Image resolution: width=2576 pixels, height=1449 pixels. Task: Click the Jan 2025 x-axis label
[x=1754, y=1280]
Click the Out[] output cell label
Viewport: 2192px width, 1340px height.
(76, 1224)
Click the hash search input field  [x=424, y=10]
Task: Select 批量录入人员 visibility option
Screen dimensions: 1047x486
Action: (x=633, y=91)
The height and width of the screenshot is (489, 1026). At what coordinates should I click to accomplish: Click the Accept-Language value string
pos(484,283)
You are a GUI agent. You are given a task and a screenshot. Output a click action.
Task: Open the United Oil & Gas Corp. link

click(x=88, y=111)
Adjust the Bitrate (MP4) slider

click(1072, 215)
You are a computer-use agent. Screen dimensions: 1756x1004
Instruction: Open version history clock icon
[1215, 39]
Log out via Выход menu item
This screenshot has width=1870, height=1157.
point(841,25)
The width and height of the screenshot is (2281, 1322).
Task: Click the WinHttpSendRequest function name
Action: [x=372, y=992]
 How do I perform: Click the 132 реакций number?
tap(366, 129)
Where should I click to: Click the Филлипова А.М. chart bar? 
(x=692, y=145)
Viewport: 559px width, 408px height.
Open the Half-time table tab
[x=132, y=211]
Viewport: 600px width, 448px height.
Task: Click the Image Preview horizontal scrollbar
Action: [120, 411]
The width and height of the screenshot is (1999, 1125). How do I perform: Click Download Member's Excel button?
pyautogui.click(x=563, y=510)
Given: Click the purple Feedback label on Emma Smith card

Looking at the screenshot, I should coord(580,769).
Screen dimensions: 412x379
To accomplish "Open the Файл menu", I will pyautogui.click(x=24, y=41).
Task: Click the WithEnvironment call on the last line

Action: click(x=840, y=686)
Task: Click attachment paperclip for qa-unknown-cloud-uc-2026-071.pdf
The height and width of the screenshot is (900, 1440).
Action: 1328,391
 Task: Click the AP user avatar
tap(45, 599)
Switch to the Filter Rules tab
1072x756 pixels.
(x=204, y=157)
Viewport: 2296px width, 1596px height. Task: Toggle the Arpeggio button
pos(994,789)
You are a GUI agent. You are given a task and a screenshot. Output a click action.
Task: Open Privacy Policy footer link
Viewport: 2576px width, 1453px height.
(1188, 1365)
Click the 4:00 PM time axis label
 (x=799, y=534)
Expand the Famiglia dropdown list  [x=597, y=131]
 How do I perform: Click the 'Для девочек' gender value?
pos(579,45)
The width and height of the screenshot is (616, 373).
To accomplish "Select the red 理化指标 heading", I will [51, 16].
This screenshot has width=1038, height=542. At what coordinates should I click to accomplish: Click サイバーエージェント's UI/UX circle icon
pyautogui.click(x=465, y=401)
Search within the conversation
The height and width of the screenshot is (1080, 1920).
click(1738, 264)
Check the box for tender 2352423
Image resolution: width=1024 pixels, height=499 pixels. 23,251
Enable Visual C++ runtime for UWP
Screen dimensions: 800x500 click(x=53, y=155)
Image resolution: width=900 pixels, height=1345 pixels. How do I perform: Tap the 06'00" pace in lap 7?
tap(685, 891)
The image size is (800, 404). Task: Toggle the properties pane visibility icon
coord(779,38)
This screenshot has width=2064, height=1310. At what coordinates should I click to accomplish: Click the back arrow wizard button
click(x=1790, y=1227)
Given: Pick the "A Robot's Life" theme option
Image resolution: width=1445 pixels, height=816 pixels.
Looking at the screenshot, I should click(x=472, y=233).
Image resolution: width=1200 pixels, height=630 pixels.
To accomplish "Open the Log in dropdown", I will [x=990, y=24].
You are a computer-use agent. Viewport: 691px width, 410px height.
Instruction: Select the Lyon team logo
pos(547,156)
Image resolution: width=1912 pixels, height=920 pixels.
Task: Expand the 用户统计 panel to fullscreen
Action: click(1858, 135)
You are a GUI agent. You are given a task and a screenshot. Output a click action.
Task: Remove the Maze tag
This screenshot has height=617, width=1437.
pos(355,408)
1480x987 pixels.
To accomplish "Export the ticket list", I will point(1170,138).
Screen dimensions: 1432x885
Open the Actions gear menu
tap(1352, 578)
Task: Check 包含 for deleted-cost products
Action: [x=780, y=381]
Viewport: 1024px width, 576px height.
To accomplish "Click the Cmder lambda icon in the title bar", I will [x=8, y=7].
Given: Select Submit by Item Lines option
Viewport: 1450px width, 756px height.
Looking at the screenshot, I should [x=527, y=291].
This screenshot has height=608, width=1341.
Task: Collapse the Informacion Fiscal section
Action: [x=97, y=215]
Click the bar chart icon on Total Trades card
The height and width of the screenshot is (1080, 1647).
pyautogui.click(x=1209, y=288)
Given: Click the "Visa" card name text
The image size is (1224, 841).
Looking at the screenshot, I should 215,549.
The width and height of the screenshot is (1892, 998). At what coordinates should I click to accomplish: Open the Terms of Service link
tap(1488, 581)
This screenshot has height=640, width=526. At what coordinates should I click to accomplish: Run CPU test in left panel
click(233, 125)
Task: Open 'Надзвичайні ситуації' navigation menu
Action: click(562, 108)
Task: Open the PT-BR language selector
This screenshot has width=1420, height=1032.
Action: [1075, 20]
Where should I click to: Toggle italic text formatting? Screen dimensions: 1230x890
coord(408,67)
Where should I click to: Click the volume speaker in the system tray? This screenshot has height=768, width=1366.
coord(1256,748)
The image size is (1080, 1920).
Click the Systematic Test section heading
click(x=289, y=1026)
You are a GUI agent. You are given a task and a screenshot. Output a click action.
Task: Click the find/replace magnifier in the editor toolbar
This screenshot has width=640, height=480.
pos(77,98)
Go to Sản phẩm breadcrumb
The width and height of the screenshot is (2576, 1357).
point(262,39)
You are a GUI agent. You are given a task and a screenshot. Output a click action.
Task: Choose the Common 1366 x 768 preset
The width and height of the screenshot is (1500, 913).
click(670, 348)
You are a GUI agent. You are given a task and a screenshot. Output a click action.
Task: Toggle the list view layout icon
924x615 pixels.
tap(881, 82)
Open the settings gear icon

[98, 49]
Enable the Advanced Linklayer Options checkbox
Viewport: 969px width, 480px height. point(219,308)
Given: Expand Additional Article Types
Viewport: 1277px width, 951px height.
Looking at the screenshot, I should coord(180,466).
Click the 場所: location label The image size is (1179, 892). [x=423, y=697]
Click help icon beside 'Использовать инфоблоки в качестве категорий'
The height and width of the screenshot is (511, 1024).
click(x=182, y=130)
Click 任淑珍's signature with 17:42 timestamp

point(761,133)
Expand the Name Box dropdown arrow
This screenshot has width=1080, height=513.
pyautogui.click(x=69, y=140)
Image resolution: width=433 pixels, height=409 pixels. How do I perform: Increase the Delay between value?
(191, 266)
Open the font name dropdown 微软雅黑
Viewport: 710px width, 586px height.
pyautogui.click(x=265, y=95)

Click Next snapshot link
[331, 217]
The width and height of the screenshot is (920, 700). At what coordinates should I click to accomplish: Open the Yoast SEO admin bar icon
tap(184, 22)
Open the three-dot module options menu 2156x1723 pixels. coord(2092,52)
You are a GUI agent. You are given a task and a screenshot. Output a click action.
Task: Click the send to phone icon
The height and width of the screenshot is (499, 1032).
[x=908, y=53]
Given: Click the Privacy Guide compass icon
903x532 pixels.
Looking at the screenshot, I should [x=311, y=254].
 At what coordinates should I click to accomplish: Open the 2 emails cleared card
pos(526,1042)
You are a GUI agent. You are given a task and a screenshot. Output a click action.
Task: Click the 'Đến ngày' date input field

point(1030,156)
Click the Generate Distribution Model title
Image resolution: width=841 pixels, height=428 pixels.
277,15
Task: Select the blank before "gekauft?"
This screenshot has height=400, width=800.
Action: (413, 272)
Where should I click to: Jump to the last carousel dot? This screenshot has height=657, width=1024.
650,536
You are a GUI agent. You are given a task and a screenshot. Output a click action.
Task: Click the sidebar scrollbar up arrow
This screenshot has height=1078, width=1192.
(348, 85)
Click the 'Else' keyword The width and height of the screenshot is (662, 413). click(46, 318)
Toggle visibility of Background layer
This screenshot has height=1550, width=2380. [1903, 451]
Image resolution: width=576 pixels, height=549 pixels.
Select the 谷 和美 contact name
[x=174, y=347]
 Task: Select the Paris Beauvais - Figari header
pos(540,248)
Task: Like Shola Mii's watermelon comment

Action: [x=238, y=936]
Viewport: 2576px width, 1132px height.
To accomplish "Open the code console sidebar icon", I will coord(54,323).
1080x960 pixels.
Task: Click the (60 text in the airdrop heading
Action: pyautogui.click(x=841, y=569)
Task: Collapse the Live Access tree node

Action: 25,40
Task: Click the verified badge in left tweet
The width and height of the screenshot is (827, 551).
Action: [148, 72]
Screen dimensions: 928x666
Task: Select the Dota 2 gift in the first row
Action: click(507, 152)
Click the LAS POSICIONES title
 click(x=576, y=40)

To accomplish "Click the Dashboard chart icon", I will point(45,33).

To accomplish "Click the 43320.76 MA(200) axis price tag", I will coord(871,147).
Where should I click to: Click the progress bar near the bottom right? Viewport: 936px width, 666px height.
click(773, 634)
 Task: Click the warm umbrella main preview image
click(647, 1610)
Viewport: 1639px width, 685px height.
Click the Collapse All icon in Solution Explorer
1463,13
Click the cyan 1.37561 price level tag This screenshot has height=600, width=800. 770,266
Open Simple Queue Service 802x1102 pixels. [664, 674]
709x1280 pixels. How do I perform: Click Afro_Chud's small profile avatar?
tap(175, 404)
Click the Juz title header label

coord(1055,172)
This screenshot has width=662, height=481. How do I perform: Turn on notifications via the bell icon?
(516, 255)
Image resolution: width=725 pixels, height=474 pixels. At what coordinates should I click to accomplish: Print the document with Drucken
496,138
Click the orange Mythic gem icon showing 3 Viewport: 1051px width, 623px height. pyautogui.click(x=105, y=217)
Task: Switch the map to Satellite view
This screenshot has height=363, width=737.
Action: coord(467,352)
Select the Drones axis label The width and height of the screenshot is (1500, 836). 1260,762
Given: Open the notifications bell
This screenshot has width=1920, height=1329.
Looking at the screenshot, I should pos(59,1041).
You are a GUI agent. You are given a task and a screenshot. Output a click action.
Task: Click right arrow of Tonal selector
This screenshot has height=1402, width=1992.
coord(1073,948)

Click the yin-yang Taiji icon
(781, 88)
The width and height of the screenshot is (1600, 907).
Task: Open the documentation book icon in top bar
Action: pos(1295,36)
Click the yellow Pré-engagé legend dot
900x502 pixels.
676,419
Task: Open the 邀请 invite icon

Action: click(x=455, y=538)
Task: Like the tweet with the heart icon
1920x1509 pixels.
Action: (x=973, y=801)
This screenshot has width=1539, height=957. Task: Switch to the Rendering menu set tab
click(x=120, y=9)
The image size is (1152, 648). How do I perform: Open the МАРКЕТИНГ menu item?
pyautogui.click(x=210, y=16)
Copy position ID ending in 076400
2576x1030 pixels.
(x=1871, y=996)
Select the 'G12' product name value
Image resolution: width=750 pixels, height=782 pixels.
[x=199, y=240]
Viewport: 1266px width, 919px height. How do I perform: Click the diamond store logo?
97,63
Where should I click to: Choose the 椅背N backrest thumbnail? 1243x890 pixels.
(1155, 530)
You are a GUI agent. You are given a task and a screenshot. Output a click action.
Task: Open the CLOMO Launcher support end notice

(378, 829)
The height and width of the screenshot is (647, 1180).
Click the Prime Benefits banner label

◇ ◇ ◇ ◇ ◇

[The problem] Copy out, character for character, the rows above, starting at the line that contains "The image size is (1080, 1920)." and ending at the line that contains "Click the 場所: location", with both of those lines included.

[The output]
The image size is (1080, 1920).
Click the Systematic Test section heading
click(x=289, y=1026)
You are a GUI agent. You are given a task and a screenshot. Output a click action.
Task: Click the find/replace magnifier in the editor toolbar
This screenshot has width=640, height=480.
pos(77,98)
Go to Sản phẩm breadcrumb
The width and height of the screenshot is (2576, 1357).
point(262,39)
You are a GUI agent. You are given a task and a screenshot. Output a click action.
Task: Choose the Common 1366 x 768 preset
The width and height of the screenshot is (1500, 913).
click(670, 348)
You are a GUI agent. You are given a task and a screenshot. Output a click action.
Task: Toggle the list view layout icon
924x615 pixels.
tap(881, 82)
Open the settings gear icon

[98, 49]
Enable the Advanced Linklayer Options checkbox
Viewport: 969px width, 480px height. point(219,308)
Given: Expand Additional Article Types
Viewport: 1277px width, 951px height.
Looking at the screenshot, I should coord(180,466).
Click the 場所: location label The image size is (1179, 892). [x=423, y=697]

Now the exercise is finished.